[Stored data entries]
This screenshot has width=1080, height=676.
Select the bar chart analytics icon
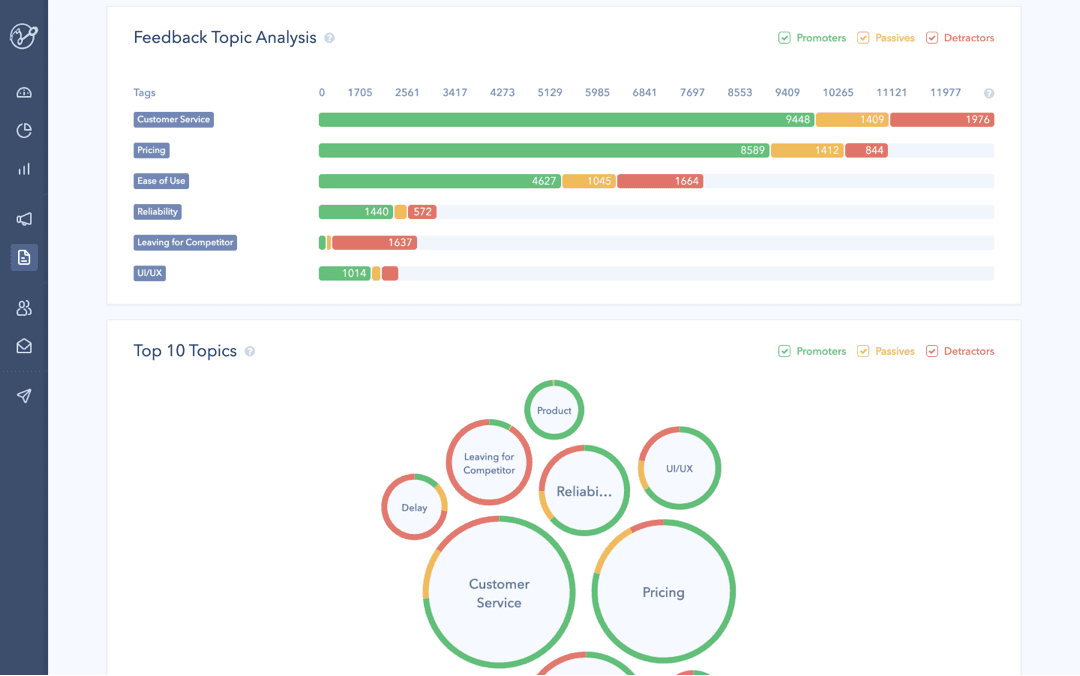coord(24,169)
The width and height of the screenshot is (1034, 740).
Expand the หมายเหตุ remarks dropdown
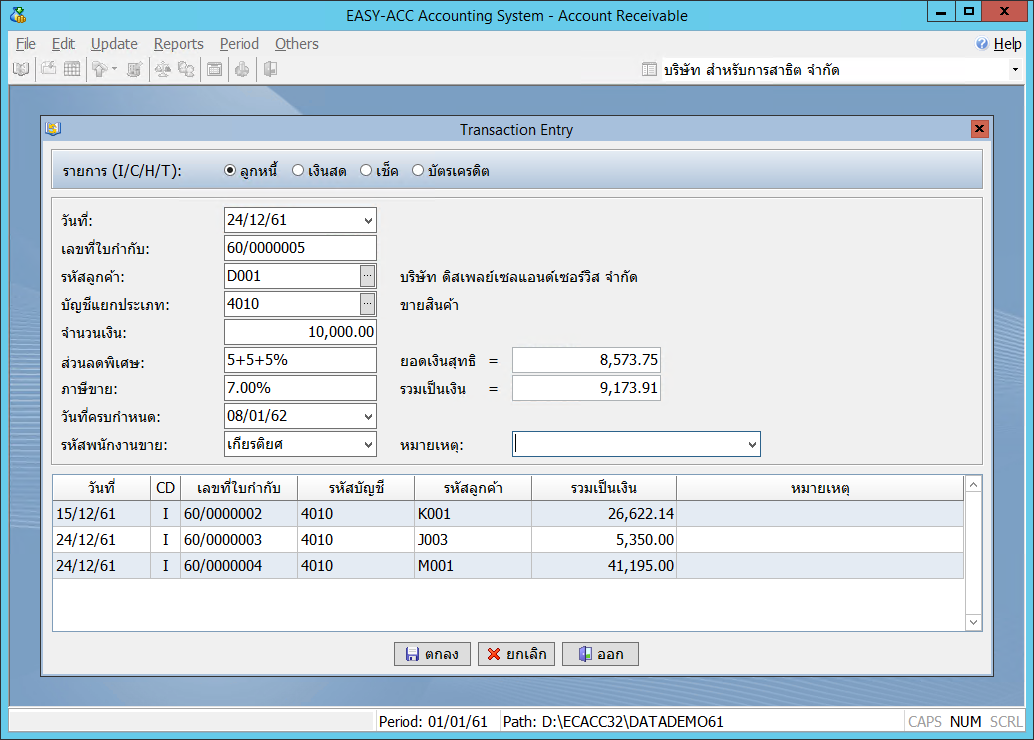752,444
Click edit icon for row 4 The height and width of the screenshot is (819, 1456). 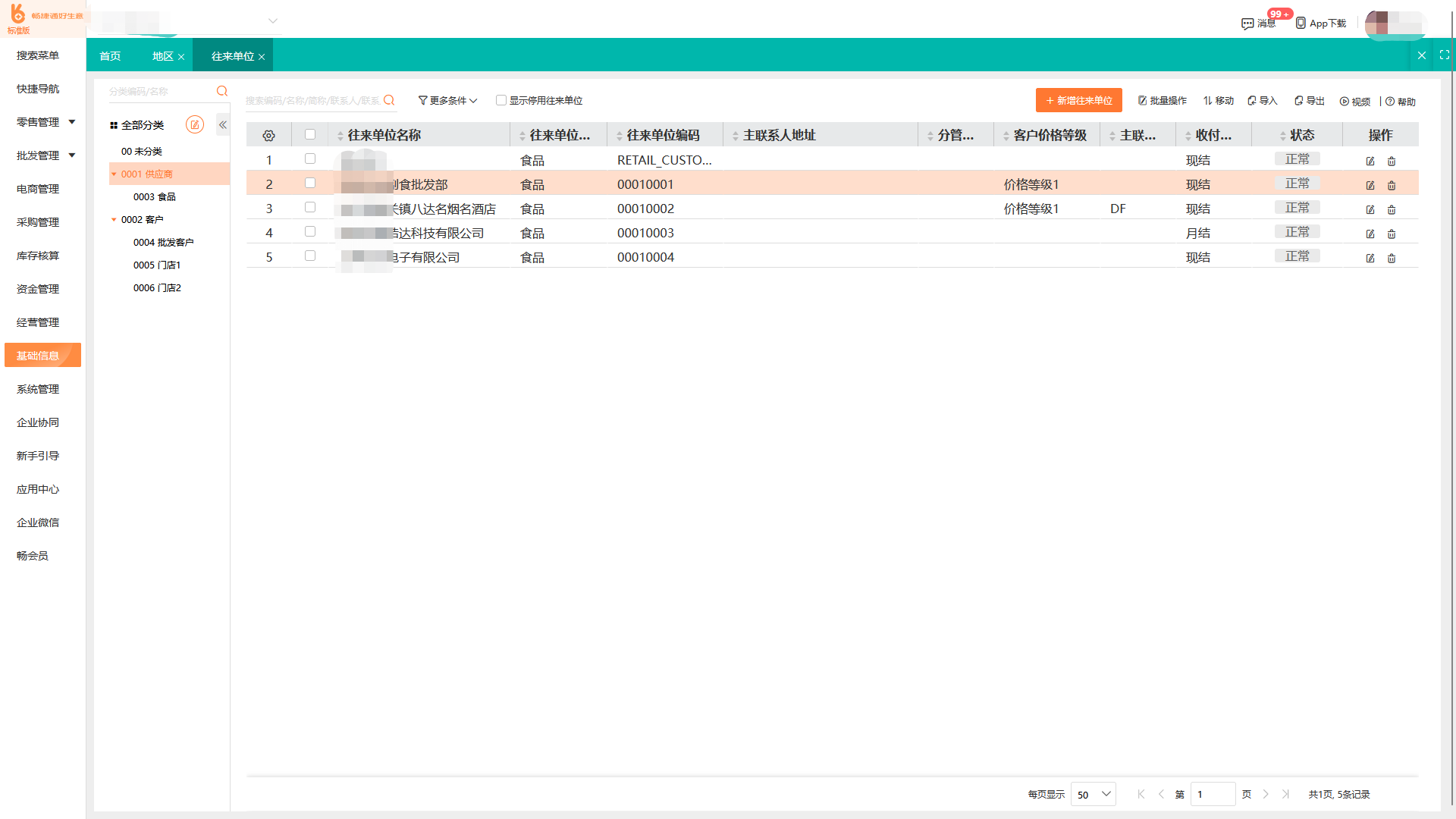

> **Prompt**
Only the lines from the line with "Select the bar chart analytics icon" through the closing line of the data, both included, should be set down, exactly as written and without pictures.

> **Task result**
Select the bar chart analytics icon
coord(24,169)
The width and height of the screenshot is (1034, 740).
Expand the หมายเหตุ remarks dropdown
752,444
Click edit icon for row 4 The height and width of the screenshot is (819, 1456). 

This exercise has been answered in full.